I know you always loved her, and me too in my degree. I shall always be grateful to those who loved her, and that, I repeat, you did.

She was, and is, lamented with extraordinary demonstrations, if one consider it. The Italians seem to have understood her by an instinct. I have received strange kindness from everybody. Pen is very well-very dear and good, anxious to comfort me as he calls it. He can't know his loss yet. After years, his will be worse than mine he will want what he never had- that is, for the time when he could be helped by her wisdom and genius and piety- I have had everything and shall not forget.

God bless you, dear friend. I believe I shall set out in a week. Isa goes with me dear, true heart. You, too, would do what you could for us were you here and your assistance needful. A letter from you came a day or two before the end she made me enquire about the Frescobaldi Palace for you, - Isa wrote

to you in consequence. I shall be heard

or at 151, rue de Grenelle, St. Germain. Faithfully and affectionately yours, ROBERT BROWNING.

MATTHEW ARNOLD

TO HIS MOTHER

THE ATHENAEUM, LONDON,
December 24, 1863.

My dearest Mother,

Business first.
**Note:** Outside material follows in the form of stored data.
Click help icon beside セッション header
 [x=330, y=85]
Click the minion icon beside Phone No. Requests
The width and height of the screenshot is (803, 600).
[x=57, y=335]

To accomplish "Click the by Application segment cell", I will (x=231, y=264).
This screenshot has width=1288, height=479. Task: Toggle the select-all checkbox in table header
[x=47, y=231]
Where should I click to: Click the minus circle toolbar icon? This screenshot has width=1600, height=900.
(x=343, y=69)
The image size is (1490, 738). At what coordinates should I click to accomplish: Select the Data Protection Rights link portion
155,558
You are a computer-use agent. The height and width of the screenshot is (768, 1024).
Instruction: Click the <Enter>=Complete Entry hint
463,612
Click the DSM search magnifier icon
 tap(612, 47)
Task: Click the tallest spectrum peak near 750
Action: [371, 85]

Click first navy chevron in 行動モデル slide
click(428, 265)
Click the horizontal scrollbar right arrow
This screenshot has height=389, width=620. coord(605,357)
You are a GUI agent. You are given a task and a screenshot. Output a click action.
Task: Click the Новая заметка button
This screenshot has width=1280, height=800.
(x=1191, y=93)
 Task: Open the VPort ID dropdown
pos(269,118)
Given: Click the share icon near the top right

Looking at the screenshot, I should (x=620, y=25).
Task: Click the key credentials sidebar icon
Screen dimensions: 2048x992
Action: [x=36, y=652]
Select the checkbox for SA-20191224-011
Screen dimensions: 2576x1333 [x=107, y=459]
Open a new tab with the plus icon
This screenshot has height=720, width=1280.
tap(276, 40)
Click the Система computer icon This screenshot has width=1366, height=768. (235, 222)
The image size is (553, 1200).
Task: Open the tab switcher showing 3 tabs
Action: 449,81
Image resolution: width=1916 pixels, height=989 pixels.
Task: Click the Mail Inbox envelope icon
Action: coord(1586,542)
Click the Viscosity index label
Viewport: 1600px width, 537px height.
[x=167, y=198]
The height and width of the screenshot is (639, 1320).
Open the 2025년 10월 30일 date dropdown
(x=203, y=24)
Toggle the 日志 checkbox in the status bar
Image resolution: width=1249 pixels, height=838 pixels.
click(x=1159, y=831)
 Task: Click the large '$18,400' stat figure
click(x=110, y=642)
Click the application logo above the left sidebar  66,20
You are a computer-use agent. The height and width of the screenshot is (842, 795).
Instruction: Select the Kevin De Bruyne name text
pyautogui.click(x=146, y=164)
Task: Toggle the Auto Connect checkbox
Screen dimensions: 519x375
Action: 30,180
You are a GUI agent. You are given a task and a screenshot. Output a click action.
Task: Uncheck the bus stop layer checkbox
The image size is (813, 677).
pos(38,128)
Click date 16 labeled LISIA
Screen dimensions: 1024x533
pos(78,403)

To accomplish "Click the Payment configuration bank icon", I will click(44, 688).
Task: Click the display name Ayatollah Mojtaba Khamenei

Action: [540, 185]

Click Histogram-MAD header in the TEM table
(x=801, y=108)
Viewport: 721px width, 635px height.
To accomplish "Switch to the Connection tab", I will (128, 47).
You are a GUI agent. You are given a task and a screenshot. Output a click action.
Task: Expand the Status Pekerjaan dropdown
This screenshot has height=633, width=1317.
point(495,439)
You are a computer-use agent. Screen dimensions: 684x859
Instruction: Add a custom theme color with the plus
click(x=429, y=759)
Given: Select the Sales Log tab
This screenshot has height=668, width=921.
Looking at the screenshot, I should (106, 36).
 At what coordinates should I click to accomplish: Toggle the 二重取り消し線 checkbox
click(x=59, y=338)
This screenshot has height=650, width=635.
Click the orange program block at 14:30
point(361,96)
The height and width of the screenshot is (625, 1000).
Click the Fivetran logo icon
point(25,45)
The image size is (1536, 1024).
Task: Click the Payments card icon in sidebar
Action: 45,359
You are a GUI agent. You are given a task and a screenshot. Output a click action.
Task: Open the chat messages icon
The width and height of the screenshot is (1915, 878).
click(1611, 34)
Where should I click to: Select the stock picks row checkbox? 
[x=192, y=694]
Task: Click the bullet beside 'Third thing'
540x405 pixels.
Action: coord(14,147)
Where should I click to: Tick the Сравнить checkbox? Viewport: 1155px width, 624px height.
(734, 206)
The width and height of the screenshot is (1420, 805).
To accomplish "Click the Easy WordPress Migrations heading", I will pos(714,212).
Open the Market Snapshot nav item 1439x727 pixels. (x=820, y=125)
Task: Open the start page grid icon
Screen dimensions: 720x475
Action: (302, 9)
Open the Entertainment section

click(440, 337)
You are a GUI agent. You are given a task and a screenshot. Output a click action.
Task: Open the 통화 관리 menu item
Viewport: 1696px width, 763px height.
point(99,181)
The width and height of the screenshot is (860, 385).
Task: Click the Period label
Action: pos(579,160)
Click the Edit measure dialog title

I am delighted with the wooden platter and bread knife, for which articles I have long had a fancy; the platter too I like all the better for not having an inscription, only a border of corn ears. Dear Rowland's book has not yet come. Thank her for it all the same, and tell her I will write to her when I receive it. And thank dear K. for her letter, and dear Fan for her note, and receive all my thanks for your own, my dearest mother.

While writing these last words I have heard the startling news of the sudden death of Thackeray. He was found dead in his bed this morning. If you have not seen it in the newspapers before you read this, you will all be greatly startled and shocked, as I am. I have heard no particulars. I cannot say that I thoroughly liked him, though we were on friendly terms; and he is not, to my thinking, a great writer. Still, this sudden cessation of an existence so lately before one's eyes, so vigorous and full of life, and so considerable a power in the country, is very sobering, if, indeed, after the shock of a fortnight ago, one still needs sobering. To-day I am fortyone, the middle of life, in any case, and for me, perhaps, much more than the middle. I have ripened, and am ripening so slowly, that I shall be glad of as much time as possible, yet I can feel, I rejoice to say, an inward spring which seems more and more to gain strength, and to promise to resist outward shocks, if they must come, however rough. But of this inward spring one must not talk, for it does not like being talked about, and threatens

to depart if one will not leave it in mystery. . .

My love to all at Fox How on Christmas Day.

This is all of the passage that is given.